The Formation of β-Cyclodextrin Complexes with Levofloxacin and Ceftriaxone as an Approach to the Regulation of Drugs’ Pharmacokinetic

The study has been devoted to the complexation of hydroxypropyl-β-cyclodextrin (HPCD) with antibacterial drugs, namely, ceftriaxone (CT) and levofloxacin (LV), which are used to treat respiratory diseases, including bacterial infections of the respiratory tract. FTIR and NMR spectroscopic investigations have shown that the LV–HPCD complex is formed mainly due to the inclusion of the aromatic fragment of LV into the HPCD cavity; while the CT–HPCD complex is realized on the HPCD surface. Being a more hydrophobic molecule, LV forms ten times stronger complexes with HPCD than does CT: K(disLV-HPCD) ~ 10(–3) M, while K(disCT-HPCD) ~10(–2) M at pH 7.4. It has been shown that, for singly charged forms of the drugs, the complexes are two times more stable.

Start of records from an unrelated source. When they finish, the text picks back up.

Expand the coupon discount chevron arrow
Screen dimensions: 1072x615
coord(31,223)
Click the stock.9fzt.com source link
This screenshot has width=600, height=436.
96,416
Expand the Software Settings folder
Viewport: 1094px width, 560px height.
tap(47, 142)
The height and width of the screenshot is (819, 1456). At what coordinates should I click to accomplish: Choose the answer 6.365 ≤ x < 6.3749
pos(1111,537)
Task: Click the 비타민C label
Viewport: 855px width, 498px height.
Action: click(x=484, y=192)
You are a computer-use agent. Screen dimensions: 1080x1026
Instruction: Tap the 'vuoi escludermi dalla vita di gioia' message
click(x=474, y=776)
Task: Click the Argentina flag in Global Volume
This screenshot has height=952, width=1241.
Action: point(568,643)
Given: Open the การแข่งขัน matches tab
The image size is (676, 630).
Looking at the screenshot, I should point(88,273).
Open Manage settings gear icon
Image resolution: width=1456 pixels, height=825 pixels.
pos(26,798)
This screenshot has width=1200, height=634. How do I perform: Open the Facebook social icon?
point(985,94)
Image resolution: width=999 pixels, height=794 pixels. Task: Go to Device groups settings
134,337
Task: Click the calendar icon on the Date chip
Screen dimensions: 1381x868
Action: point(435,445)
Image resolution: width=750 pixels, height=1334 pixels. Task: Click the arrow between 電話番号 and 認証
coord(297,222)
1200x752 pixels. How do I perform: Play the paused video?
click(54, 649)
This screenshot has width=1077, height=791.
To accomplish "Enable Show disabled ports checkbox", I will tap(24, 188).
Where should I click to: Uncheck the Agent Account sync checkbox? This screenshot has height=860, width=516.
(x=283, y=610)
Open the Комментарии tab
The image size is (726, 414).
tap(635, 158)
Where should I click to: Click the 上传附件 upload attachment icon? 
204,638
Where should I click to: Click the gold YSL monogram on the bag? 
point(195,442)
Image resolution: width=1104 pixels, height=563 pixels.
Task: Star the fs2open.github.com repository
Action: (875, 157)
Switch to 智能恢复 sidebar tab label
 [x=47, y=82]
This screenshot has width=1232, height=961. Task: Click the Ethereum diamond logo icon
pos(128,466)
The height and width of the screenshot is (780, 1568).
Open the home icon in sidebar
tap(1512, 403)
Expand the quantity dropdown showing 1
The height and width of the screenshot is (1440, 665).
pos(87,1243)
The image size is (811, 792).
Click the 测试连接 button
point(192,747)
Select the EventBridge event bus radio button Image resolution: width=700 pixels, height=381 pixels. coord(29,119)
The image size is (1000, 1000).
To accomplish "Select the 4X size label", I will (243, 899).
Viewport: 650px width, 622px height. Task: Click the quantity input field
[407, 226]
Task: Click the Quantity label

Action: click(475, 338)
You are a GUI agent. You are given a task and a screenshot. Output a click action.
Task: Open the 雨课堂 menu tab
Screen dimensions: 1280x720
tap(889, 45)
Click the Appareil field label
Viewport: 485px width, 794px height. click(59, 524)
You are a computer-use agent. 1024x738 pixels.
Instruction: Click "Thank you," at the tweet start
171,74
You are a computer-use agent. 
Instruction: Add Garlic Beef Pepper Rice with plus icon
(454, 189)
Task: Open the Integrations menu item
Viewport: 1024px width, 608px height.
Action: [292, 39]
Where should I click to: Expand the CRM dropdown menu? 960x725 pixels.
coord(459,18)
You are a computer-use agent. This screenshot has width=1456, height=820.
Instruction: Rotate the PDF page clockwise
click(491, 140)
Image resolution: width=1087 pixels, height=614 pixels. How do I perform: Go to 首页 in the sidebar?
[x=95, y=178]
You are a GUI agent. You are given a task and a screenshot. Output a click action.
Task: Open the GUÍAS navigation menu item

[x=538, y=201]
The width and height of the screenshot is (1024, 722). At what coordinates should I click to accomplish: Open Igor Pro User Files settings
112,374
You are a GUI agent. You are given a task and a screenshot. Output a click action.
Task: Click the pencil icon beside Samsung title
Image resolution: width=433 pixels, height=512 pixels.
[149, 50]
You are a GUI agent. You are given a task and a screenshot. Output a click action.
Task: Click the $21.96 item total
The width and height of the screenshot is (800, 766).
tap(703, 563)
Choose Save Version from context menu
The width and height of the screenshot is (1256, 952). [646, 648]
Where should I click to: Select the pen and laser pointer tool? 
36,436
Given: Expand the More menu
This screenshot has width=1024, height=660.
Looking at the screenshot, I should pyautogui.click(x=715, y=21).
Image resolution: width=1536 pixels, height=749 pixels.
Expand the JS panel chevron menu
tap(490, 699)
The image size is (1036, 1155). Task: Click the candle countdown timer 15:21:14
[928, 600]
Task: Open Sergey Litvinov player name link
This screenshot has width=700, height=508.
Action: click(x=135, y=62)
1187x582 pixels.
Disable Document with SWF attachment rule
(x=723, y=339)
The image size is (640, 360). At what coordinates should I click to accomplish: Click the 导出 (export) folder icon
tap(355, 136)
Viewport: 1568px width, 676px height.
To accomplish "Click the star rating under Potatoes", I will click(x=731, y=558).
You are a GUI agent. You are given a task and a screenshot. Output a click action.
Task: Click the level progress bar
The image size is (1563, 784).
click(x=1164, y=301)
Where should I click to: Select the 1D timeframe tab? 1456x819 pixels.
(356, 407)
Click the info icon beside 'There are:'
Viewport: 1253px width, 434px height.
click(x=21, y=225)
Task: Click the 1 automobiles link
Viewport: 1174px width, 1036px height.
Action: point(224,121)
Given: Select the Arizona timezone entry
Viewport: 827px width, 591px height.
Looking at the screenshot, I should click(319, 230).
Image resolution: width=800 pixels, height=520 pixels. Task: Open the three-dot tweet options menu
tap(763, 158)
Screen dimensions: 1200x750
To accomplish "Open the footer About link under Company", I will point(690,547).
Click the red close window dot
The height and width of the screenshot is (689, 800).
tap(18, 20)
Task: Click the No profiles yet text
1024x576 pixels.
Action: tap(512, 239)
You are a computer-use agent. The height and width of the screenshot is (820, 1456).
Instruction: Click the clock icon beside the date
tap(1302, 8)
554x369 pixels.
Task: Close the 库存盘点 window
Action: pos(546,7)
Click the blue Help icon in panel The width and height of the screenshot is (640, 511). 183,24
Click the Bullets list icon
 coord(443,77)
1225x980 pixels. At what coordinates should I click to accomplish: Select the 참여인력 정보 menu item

Fluorescence spectroscopy has been employed to study the thermodynamic parameters for the interaction of dosage forms with human serum albumin. Negative values of ΔH and ΔS of the reaction have indicated both hydrogen bonding and van der Waals interactions during the complexation of both drugs with human serum albumin. It has been found that the protein is ~4 times more strongly bound to LV at 37°C as compared with CT. The data obtained will make it possible to improve the characteristics of the studied drugs and bring the methods of treating severe forms of respiratory diseases to a new level.